Sanità, la vallata reclama: «Ridateci il nostro distretto»

Dal consigliere una mozione per dare risorse al territorio

La Valtiberina deve tornare ad avere da sola il distretto socio-sanitario. È questa la finalità delle mozione che il consigliere Tonino Giunti ha presentato all’Unione dei Comuni della Valtiberina Toscana, per essere poi votata e riportata a chi di dovere in Regione.«E’ da un po’ che non si parla più del problema del nostro distretto socio sanitario – esordisce Giunti – che era unico per il comprensorio fino al 31 dicembre 2017 e che ora è stato unito a quello aretino e casentinese a seguito della legge regionale numero 11/2017, che ne ha ridefinito gli ambiti».

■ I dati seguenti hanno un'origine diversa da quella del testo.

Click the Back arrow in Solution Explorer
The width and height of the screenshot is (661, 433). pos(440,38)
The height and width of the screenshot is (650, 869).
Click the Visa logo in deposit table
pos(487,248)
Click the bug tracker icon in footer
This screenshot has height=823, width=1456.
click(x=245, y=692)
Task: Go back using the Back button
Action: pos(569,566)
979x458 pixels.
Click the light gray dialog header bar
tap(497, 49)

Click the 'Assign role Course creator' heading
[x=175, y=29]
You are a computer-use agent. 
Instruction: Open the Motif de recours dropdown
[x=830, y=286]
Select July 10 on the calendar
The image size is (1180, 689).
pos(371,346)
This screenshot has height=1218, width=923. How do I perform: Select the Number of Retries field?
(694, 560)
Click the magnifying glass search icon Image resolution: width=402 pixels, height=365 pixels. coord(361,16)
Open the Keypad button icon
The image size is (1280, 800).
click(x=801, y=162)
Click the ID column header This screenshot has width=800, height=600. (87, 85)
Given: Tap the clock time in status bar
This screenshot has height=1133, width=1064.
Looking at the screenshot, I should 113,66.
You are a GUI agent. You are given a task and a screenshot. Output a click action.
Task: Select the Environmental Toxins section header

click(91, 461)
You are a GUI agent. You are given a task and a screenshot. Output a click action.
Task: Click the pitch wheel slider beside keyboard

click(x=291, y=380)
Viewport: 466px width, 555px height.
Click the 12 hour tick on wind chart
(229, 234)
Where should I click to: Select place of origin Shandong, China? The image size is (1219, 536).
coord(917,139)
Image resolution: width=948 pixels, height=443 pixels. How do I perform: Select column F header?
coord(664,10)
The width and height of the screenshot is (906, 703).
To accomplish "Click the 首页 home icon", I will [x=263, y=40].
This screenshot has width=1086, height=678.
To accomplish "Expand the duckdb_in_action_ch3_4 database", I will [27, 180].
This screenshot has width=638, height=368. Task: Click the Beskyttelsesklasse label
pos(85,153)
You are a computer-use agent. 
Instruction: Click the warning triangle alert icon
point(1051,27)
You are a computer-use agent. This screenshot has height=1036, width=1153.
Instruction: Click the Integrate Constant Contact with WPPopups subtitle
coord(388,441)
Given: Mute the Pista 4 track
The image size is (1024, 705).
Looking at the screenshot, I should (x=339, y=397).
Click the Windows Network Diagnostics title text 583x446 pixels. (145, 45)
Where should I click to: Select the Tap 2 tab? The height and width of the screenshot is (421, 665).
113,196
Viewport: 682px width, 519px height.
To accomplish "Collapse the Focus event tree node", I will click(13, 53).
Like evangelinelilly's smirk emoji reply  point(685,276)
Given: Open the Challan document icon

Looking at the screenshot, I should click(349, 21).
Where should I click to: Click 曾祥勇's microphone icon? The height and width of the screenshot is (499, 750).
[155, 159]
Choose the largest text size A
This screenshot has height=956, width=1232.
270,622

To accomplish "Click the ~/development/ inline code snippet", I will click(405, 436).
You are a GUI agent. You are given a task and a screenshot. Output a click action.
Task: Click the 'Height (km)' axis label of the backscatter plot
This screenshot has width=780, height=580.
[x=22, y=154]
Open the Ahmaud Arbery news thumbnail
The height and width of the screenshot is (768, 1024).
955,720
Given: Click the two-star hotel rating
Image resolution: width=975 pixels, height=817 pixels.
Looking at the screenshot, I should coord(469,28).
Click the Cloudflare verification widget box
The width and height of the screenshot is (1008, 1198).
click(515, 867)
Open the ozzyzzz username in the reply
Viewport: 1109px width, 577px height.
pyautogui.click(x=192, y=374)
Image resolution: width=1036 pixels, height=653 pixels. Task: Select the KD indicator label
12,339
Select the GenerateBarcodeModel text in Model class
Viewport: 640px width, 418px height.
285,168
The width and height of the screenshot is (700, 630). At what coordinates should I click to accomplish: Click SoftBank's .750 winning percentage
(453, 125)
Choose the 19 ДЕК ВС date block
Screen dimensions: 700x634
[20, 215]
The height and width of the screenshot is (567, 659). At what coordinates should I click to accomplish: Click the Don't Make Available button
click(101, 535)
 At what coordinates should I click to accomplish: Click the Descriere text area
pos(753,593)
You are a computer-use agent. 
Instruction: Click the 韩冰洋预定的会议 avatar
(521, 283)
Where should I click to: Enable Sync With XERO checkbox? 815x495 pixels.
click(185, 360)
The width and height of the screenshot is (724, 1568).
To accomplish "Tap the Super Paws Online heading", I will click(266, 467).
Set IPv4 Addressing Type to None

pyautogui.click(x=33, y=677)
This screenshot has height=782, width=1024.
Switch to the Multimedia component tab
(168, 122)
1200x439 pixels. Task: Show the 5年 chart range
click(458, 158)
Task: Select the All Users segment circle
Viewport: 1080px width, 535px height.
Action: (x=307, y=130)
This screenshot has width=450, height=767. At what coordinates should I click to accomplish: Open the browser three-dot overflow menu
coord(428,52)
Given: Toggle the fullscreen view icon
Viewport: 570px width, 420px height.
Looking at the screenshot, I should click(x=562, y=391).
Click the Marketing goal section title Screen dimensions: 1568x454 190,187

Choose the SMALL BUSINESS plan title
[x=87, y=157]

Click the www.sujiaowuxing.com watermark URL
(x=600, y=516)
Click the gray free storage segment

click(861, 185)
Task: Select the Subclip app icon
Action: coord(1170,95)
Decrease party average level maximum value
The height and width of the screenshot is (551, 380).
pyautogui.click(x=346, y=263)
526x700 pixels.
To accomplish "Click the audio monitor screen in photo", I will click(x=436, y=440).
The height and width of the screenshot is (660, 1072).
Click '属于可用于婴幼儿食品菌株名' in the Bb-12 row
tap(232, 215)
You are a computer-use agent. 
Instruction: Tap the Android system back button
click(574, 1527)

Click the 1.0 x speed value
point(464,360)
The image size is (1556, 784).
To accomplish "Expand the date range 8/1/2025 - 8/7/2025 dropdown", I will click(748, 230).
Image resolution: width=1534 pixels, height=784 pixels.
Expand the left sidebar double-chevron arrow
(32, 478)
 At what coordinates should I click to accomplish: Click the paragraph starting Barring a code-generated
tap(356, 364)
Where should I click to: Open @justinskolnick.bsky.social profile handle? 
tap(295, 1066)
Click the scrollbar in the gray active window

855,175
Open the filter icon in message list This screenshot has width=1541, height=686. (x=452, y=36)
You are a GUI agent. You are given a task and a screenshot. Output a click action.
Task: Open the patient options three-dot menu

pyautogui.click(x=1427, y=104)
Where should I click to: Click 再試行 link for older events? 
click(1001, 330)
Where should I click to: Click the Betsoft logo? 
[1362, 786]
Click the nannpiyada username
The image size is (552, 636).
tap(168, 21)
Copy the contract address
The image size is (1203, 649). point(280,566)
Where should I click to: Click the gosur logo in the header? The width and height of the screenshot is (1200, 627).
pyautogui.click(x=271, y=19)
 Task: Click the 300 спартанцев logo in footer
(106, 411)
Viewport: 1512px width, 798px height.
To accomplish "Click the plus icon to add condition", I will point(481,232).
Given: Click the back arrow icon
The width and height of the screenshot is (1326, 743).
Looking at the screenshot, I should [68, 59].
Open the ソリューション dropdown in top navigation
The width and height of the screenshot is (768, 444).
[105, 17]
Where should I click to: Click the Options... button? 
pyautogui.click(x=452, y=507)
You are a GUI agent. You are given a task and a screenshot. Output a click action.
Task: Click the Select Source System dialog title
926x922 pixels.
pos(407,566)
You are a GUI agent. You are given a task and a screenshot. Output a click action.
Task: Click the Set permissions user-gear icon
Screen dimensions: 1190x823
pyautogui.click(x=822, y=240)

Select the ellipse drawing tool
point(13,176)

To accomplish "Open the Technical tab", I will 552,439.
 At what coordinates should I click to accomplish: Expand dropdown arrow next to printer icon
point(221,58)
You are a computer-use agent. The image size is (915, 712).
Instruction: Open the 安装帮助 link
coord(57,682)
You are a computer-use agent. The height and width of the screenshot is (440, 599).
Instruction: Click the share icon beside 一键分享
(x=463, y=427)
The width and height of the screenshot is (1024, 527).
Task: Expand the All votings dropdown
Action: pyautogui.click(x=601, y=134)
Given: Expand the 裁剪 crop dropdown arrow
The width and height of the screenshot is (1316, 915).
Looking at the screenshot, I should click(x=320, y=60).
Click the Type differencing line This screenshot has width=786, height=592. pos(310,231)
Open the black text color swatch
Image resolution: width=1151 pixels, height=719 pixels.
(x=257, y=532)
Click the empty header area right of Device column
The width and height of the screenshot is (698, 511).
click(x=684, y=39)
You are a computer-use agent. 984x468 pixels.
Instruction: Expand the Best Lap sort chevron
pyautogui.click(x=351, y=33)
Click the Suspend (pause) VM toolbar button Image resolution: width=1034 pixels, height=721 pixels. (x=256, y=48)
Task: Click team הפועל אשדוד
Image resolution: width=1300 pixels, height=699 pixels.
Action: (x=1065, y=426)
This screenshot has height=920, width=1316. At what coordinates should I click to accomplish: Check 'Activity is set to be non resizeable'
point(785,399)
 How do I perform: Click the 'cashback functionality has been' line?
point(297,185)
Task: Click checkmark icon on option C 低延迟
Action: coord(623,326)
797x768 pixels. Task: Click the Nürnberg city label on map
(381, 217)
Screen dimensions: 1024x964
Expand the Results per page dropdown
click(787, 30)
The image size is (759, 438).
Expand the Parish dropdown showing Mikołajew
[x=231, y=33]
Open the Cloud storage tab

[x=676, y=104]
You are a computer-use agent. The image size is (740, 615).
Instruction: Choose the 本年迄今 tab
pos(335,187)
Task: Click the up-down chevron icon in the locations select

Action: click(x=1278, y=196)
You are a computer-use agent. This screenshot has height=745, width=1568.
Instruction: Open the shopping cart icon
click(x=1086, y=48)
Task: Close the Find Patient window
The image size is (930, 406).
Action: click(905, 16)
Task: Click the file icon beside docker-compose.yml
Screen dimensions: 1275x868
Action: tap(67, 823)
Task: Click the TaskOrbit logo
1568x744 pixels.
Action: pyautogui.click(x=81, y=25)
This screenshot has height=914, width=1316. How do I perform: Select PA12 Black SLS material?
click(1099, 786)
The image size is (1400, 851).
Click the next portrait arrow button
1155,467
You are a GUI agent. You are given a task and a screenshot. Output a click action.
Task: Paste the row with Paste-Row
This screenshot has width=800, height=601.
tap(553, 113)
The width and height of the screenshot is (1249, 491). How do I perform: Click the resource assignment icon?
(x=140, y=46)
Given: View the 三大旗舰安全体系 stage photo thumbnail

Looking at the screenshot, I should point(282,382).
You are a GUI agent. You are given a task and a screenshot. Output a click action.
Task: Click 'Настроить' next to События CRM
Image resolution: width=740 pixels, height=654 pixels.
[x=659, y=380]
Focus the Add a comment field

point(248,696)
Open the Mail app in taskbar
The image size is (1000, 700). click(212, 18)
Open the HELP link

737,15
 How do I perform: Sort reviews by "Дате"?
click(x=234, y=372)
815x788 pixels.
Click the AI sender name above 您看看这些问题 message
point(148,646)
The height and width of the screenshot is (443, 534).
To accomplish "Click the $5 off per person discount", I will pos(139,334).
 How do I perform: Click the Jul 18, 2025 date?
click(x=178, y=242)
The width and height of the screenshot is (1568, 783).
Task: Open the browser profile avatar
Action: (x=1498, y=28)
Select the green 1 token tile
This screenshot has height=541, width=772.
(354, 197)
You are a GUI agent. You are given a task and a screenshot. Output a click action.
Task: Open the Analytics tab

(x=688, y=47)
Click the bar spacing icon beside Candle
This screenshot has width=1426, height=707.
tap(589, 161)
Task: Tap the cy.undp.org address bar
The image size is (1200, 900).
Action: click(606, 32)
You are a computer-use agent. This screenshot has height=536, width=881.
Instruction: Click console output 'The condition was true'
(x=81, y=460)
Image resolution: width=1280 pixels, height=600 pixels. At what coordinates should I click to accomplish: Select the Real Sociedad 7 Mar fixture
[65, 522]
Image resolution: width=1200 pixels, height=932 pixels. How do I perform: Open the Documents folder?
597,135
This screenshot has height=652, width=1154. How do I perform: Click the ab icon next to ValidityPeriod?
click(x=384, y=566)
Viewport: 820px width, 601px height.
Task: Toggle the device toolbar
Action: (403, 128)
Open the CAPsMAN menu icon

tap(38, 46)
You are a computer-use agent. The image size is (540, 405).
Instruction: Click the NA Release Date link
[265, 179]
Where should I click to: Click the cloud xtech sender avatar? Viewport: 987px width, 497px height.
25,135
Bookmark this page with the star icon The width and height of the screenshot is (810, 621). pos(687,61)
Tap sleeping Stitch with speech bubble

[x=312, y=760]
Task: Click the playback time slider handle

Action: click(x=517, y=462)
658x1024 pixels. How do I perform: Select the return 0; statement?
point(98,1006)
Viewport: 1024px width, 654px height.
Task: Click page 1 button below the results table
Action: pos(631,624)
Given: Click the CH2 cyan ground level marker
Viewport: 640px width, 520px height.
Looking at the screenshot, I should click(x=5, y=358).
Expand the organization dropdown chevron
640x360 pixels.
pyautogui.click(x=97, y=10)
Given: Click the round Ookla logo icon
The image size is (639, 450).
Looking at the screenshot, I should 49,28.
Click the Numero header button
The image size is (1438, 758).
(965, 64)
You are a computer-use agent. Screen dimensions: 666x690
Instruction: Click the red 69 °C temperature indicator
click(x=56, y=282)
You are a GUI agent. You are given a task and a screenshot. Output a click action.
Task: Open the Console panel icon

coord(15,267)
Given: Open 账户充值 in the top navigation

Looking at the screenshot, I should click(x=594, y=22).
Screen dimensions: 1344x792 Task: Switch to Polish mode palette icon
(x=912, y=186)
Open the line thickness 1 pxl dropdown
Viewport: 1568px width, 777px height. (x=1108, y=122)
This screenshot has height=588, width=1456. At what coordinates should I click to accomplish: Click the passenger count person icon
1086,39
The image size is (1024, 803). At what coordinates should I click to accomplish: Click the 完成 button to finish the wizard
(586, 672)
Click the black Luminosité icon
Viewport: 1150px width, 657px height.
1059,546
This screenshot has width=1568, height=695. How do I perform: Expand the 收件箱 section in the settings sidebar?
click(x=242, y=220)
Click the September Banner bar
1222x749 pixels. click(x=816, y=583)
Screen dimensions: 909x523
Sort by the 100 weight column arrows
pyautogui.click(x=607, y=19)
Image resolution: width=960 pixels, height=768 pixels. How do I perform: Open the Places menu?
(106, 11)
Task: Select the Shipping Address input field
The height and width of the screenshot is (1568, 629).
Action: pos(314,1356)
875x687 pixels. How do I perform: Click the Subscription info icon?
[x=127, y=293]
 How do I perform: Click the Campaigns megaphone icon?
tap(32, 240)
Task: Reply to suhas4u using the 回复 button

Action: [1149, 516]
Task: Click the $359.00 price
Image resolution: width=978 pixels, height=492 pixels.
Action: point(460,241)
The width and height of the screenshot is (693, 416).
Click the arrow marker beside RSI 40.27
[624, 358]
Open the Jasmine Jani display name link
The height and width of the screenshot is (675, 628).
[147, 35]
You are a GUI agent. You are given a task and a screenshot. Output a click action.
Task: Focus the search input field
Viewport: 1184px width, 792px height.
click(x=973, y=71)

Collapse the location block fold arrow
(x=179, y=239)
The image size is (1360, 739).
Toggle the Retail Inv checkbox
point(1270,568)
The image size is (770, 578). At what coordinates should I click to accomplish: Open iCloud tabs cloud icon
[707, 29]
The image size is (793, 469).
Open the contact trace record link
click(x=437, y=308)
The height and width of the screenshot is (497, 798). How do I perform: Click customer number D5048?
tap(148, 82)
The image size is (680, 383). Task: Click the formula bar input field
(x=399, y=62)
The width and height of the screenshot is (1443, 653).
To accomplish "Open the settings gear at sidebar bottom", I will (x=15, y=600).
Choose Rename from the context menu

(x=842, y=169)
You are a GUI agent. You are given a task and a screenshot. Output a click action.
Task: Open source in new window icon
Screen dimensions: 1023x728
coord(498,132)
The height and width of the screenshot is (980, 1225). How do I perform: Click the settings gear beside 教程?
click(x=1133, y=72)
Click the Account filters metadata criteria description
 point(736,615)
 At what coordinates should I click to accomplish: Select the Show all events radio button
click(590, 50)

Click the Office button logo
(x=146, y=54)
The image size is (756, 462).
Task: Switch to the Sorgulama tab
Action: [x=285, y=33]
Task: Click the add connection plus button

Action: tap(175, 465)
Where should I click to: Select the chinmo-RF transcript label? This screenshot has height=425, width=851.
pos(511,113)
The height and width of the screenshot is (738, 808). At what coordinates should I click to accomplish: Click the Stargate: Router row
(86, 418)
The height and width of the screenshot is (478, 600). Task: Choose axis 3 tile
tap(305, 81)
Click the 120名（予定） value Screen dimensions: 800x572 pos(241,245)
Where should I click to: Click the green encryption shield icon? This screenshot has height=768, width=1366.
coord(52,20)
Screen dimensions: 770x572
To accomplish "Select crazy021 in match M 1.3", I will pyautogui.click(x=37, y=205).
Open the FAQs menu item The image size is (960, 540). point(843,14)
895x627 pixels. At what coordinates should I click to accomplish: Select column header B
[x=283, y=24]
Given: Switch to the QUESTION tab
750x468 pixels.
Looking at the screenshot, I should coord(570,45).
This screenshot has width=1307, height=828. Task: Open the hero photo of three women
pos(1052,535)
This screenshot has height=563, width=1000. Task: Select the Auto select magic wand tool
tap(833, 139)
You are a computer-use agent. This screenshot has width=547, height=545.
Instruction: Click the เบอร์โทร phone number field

La zona Arezzo-Casentino-Valtiberina comprende i Comuni di Anghiari, Arezzo, Badia Tedalda, Bibbiena, Capolona, Caprese Michelangelo, Castel Focognano, Castel San Niccolò, Castiglion Fibocchi, Chiusi della Verna, Chitignano, Civitella della Chiana, Montemignaio, Monterchi, Monte San Savino, Ortignano Raggiolo, Pieve Santo Stefano, Pratovecchio Stia, Poppi, Sansepolcro, Sestino, Subbiano e Talla. «A oggi – prosegue Giunti – tutti possono constatare che quelli che erano gli intenti della regione (zona-distretto quale ambito territoriale ottimale per valutare i bisogni sanitari e sociali delle comunità e per organizzare ed erogare i servizi delle reti territoriali sanitarie, socio-sanitarie e sociali integrate) sono andati delusi».